Bathroom Cabinet Buying Tips-3Cabinet and Vanity Styles
Consider first what you'll be storing in cabinetry before deciding on a design. A double sink vanity offers more storage while a narrower vanity allows more floor space. Another trend is custom designed vanities suspended above the floor. "We're suggesting and designing a number of wall-hung vanities, says American Institute of Architects (AIA) architect Mark Hutker. "They show more floor beneath, lending bathrooms a larger sense of space." Freestanding vanities and cabinetry detached from walls on either side are especially popular in powder rooms or half baths.
Cabinets sold specifically as bathroom cabinets are generally 32 inches tall and 18 to 21 inches deep. However, kitchen cabinetry suits bathroom applications, differing only slightly in height and depth. Whether you select bathroom or kitchen cabinetry, select cabinetry made from environmentally responsible materials. Look for cabinetry that is approved by the Kitchen Cabinet Manufacturers Association (KCMA) with an Environmental Stewardship Program (EPS) seal. If you're going the custom route, select wood cut from a certified managed forest and opt for low or no VOC (volatile organic compounds) paints. Of course, there is nothing easier on the environment than transforming an antique or salvaged piece into a bath vanity in lieu of purchasing new cabinetry.

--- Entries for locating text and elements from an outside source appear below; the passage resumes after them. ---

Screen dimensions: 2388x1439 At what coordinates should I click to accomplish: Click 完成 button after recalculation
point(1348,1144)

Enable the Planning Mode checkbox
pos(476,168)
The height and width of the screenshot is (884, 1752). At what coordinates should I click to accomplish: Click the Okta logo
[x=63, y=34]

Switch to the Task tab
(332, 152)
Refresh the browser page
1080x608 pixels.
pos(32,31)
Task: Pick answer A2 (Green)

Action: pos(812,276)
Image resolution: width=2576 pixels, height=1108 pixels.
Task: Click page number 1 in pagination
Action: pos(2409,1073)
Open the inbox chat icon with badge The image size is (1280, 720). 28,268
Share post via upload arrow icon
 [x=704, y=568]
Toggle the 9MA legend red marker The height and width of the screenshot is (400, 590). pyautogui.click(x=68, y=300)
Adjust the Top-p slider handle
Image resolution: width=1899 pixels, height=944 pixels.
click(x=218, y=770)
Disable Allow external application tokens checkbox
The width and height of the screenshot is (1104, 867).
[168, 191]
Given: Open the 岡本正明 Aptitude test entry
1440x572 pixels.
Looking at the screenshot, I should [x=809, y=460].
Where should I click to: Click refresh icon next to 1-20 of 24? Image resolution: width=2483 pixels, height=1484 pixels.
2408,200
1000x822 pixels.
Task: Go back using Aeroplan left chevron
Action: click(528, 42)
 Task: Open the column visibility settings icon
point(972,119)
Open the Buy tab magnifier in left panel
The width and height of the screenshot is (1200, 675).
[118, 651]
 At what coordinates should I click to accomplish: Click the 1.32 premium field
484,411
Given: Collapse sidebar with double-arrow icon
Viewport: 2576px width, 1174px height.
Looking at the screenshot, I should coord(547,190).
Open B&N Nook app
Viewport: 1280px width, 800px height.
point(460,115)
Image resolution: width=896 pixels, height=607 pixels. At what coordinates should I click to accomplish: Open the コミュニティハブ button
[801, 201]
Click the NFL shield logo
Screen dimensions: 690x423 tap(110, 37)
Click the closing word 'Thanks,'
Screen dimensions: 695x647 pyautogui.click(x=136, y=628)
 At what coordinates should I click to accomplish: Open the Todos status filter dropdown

Re-purposed hutches and vintage dressers make one-of-a-kind statements when used as a vanity. "Bath vanities don't have to be something from a cabinet shop," says designer Jane Coslick. "Some of the best vanities are salvaged curbside or scored from local flea markets."
In addition, a number of catalogues have knocked off the vintage look, creating freestanding vanities with a furniture-like feel. "A powder room is an excellent place to really show off a cool vanity," Coslick says. Other companies specialize in custom-built freestanding vanities, which are intended to look every bit as authentic as original antiques.